* _ASSIGNED TASK_: I need each line of the entries below that includes the string "Switch".

* _SUPPLIED ENTRIES_:
___

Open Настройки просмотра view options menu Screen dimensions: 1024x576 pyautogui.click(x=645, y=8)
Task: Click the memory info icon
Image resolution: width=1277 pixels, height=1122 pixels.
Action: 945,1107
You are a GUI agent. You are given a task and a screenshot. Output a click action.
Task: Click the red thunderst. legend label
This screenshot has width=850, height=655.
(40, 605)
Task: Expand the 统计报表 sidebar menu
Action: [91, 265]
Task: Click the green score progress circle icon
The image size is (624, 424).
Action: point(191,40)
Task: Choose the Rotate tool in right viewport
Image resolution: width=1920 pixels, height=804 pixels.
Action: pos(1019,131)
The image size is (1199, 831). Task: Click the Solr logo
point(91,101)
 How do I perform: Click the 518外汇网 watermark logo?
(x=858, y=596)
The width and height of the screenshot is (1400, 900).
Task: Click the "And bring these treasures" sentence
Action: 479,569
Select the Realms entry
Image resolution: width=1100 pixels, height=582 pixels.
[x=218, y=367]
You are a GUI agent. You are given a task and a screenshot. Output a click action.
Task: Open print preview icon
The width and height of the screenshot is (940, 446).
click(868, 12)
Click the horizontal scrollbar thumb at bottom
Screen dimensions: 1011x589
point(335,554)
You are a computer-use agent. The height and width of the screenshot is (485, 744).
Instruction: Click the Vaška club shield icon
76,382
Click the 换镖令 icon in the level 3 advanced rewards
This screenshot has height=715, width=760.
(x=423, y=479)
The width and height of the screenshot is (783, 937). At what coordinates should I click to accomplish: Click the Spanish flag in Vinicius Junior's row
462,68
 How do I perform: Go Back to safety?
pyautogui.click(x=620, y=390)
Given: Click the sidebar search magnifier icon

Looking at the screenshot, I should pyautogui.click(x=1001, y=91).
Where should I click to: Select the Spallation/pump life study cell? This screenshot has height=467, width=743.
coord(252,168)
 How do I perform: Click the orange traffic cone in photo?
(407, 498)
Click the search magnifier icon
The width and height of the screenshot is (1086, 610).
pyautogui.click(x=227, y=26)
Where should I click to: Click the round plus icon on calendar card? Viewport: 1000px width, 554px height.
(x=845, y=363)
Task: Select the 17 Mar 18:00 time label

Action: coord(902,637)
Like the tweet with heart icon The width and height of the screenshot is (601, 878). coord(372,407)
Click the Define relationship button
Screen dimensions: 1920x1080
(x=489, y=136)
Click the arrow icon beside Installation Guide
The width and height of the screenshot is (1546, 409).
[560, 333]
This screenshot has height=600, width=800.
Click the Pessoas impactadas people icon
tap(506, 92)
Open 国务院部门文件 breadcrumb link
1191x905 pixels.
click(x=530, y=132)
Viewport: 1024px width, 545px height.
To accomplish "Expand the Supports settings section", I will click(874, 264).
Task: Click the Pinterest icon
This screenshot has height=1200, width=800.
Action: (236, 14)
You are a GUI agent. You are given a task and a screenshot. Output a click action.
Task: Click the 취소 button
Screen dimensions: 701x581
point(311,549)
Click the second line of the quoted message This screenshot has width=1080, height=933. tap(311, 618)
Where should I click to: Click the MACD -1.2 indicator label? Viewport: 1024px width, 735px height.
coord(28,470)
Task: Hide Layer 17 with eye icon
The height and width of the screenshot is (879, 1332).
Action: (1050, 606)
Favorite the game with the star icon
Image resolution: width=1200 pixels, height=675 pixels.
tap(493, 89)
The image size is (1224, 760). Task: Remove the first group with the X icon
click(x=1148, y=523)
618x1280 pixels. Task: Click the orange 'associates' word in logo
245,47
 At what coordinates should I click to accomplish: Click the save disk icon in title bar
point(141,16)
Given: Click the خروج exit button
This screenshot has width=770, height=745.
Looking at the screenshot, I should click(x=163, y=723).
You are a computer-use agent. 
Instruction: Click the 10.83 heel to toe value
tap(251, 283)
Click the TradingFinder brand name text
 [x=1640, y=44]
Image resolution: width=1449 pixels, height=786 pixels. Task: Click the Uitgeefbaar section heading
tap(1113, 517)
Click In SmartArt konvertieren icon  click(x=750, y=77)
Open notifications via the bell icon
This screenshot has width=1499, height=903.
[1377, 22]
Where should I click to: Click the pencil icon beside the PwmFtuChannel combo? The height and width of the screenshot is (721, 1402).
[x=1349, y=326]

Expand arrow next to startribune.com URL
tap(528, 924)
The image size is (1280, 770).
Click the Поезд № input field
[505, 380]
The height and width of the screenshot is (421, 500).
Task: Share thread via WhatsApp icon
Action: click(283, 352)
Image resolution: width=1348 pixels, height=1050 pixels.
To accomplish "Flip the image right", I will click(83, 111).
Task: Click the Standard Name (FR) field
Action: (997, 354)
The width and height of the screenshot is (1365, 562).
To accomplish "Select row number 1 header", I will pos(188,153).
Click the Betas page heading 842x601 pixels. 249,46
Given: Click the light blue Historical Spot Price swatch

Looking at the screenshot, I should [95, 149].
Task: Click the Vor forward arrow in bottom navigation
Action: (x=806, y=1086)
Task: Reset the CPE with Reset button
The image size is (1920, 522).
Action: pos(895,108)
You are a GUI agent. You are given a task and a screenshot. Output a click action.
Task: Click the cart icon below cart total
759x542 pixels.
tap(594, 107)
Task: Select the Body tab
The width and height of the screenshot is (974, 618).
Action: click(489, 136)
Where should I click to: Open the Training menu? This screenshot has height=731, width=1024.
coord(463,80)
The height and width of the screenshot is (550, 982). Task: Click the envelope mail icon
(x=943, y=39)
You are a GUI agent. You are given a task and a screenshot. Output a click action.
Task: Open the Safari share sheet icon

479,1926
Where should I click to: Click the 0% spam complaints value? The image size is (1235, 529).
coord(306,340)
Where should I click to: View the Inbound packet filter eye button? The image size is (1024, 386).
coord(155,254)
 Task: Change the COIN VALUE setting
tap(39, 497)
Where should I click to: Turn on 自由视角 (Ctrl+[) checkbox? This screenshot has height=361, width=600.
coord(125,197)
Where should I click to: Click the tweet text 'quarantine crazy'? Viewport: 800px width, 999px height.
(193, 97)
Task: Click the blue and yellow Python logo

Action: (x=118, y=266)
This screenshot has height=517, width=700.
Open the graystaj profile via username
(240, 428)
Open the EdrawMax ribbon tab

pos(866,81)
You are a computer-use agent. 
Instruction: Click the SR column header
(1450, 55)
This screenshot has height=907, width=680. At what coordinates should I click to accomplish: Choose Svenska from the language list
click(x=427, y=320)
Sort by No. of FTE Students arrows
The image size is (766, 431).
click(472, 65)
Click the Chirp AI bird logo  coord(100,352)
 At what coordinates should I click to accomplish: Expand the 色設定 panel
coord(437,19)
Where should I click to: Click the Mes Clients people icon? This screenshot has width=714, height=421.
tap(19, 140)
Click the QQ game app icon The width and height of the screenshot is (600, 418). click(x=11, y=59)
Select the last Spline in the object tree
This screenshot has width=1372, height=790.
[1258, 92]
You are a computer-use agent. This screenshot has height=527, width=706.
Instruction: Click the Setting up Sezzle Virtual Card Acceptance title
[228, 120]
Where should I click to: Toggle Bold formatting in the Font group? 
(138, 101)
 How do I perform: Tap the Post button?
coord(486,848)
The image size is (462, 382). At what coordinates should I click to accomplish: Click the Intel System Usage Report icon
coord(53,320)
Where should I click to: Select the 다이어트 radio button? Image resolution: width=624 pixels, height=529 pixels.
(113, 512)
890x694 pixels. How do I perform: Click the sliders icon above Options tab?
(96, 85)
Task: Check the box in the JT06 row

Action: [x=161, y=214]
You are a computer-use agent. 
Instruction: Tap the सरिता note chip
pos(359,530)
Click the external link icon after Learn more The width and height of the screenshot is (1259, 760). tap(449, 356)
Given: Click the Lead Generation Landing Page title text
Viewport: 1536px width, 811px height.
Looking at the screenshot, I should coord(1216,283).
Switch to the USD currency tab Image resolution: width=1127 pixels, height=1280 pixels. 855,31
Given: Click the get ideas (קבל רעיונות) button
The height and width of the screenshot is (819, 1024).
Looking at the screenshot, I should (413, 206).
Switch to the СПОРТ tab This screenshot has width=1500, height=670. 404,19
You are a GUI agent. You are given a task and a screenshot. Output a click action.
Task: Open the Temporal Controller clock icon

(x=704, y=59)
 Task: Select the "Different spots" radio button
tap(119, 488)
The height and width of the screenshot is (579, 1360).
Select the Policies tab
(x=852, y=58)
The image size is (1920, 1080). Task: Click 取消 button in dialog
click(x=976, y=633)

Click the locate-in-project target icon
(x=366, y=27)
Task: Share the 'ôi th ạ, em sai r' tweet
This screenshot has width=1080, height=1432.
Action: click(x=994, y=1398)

___

* _WRITTEN ANSWER_:
Switch to the USD currency tab Image resolution: width=1127 pixels, height=1280 pixels. 855,31
Switch to the СПОРТ tab This screenshot has width=1500, height=670. 404,19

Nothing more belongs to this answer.